Exclusive Essay: Tania James on Sisterhood and Atlas of Unknowns
This book is primarily about sisters, a subject I know something about, as I have two, an older and a younger. For a lengthy stretch of childhood, the Older and I attended the Harold Roberts School of Dance, where we were packaged as a tap duet, and while other groups boasted sexy titles--The Jazzettes, for example, or Spice--my sister and I bore a name as dull and durable as our school shoes. We were simply, lamely, The James Sisters.

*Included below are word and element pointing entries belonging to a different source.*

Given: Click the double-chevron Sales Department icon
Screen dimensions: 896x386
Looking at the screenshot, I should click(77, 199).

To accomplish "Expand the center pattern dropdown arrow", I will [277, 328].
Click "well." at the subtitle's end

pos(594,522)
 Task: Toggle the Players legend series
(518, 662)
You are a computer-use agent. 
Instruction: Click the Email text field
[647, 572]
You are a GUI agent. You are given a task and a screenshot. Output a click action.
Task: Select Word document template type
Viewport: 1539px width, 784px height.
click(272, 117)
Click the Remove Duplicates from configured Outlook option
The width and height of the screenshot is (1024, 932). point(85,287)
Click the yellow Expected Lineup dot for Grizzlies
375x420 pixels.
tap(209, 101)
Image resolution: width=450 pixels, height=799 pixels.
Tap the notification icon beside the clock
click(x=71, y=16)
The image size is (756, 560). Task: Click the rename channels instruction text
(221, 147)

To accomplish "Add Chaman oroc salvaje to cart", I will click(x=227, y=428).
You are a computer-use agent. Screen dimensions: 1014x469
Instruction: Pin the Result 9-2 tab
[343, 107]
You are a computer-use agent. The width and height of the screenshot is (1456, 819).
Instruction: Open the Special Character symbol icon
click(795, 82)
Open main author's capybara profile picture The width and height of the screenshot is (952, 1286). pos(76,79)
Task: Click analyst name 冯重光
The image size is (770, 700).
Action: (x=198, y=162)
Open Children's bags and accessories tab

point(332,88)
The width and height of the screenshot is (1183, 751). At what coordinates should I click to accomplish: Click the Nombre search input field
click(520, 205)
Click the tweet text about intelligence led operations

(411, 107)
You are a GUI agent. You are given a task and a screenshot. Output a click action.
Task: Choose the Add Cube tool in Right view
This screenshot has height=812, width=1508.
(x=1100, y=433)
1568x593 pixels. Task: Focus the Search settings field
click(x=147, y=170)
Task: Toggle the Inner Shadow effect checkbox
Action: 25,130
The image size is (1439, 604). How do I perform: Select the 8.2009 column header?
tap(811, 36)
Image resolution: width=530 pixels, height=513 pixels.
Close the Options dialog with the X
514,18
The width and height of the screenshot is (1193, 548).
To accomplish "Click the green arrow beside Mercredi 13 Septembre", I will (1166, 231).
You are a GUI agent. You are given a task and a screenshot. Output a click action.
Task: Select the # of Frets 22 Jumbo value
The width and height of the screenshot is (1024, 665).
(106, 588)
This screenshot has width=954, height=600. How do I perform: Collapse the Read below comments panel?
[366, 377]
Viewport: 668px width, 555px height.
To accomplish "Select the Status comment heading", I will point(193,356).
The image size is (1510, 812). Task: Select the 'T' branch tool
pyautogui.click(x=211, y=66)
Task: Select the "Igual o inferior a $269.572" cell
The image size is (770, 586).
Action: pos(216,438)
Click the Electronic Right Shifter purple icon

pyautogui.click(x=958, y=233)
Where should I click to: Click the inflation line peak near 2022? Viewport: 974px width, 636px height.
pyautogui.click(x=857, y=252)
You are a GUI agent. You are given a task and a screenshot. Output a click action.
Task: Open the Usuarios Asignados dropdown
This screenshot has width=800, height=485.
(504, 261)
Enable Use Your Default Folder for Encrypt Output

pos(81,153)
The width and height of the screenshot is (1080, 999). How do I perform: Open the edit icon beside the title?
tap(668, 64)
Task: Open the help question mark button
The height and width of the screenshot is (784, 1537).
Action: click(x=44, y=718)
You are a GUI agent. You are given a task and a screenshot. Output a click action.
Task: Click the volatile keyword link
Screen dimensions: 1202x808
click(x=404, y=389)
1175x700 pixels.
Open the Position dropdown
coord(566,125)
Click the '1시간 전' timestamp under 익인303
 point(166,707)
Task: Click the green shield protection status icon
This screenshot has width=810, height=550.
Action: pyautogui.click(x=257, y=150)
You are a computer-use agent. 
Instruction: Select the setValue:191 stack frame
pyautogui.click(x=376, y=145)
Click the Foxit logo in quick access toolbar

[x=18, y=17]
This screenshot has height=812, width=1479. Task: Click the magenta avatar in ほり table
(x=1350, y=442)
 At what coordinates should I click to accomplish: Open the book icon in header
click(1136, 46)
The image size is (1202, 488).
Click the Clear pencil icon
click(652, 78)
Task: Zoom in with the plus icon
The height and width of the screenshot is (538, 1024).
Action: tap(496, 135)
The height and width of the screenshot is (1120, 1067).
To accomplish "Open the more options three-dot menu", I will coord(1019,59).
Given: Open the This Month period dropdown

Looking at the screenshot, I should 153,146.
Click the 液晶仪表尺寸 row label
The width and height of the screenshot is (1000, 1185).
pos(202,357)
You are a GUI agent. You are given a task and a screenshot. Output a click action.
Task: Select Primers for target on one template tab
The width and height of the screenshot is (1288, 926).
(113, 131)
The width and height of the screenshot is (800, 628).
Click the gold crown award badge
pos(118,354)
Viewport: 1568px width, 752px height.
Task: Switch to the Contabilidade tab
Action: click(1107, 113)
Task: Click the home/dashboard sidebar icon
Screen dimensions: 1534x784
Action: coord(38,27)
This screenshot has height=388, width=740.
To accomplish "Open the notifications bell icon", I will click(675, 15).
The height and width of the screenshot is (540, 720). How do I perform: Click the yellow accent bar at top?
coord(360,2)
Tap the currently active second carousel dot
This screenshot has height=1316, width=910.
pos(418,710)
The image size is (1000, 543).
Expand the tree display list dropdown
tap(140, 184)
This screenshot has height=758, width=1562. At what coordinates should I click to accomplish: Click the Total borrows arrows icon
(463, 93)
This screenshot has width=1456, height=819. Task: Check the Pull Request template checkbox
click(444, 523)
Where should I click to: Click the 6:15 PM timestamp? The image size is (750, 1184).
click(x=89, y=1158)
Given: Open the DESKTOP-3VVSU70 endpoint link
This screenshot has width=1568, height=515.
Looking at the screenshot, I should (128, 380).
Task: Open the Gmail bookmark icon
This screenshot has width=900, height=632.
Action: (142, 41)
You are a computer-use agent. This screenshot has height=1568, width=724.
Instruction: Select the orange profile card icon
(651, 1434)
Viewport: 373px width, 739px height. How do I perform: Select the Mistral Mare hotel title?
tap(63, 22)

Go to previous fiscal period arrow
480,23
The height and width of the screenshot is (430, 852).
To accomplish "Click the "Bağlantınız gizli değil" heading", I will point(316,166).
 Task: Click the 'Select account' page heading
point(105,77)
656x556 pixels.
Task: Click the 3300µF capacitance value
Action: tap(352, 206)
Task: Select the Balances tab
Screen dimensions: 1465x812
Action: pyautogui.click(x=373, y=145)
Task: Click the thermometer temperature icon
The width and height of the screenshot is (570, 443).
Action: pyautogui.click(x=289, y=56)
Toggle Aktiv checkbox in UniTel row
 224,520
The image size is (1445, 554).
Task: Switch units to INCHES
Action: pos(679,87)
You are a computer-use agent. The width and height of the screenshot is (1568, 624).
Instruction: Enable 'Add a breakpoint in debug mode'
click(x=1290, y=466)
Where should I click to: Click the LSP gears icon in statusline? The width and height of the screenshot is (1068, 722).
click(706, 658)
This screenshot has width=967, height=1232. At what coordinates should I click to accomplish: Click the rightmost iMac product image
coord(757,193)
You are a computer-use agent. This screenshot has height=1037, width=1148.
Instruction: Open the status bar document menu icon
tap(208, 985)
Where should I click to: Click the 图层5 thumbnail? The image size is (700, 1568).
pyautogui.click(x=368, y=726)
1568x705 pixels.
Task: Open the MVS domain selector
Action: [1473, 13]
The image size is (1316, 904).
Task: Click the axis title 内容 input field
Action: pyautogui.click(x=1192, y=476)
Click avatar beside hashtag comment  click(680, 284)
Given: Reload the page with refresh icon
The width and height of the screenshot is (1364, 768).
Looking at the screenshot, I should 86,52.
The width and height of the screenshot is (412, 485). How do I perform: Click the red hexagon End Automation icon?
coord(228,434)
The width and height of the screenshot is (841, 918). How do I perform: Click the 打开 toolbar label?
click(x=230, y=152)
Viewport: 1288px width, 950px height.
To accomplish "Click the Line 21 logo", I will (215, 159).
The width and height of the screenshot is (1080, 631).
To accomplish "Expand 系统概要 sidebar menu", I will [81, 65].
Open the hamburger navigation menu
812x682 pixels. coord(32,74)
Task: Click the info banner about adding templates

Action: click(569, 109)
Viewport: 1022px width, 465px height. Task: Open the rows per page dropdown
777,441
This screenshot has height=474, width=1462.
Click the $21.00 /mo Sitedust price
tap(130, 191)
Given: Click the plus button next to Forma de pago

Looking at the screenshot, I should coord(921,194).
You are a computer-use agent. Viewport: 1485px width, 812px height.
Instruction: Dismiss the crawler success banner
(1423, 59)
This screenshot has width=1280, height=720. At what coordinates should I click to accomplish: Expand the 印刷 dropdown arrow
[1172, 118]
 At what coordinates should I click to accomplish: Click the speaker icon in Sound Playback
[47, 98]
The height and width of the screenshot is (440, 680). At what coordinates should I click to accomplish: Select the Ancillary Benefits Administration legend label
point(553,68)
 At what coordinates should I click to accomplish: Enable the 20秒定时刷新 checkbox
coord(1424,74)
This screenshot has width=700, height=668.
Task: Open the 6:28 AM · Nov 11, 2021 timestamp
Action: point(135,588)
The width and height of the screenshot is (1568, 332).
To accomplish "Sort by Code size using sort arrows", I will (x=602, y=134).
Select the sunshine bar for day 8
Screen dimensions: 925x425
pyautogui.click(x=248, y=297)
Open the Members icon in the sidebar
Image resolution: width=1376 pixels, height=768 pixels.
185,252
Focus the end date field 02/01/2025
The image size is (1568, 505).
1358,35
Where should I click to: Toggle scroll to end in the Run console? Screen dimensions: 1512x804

The James Sisters began their tenure at the ages of 7 and 9. I spent many of those youngest years as a pudgy counterpart to the Older (or, you could say, she was my lanky counterpart), and the visual effect, in pictures, evokes Abbott and Costello, or Cee-lo and Dangermouse, but in leotards and feathers. We were, however, serious about tap dance. Several times a week, we spun, flapped, and travel-backed across a linoleum patch of floor in our basement, smacking into walls, smiling blindly. Inevitably, the practice would end in a fight, and the Older would storm away and flop into a nearby armchair while I massaged my blisters and fantasized about a tapless adulthood.
I think that the Older resented being lumped with me, moreso than I did. But we were also aware that there existed some sort of mysterious syncretism to the styles in which we danced, and the way we could, without the aid of music, fall into exactly the same rhythms and gestures. At our best, when we performed, our four shoes emitted the sounds of a single pair, which seemed a genetic asset that our competitors lacked. Only once did we each try to dance a solo piece, but neither of us turned out to be the Paul Simon we had presumed ourselves to be. We were two Garfunkels, and practicing alone was boring. So we continued with our duets and fights, repelled and drawn back again and again, for years.
My apologies if I have given the impression that this novel has anything to do with tap dance. It does not. But in the attempt to sort through the soup of influences that fed this story, a particular image--my sister and I dancing and fighting in a cold basement--floated to the surface. Of course, I can point to other influences, both literary and non-literary, ones whose connection to my novel I can better articulate, like the statue of a martyred saint holding his own head, or a Malayalam film star, or my grandmothers who perpetually wear white, or a few seconds of the documentary Sherman’s March, wherein a woman complains to the filmmaker about his constant filming: “Could you turn it off? This is important. This is not art, this is life!” And then there are the influences that have exercised their hold on my imagination in invisible ways, like the fear of facing the infinite dark of the audience, and the relief of taking my sister’s sweaty hand for a bow. I can’t say that my life is art, but life has offered a steady and generous stream from which to make it.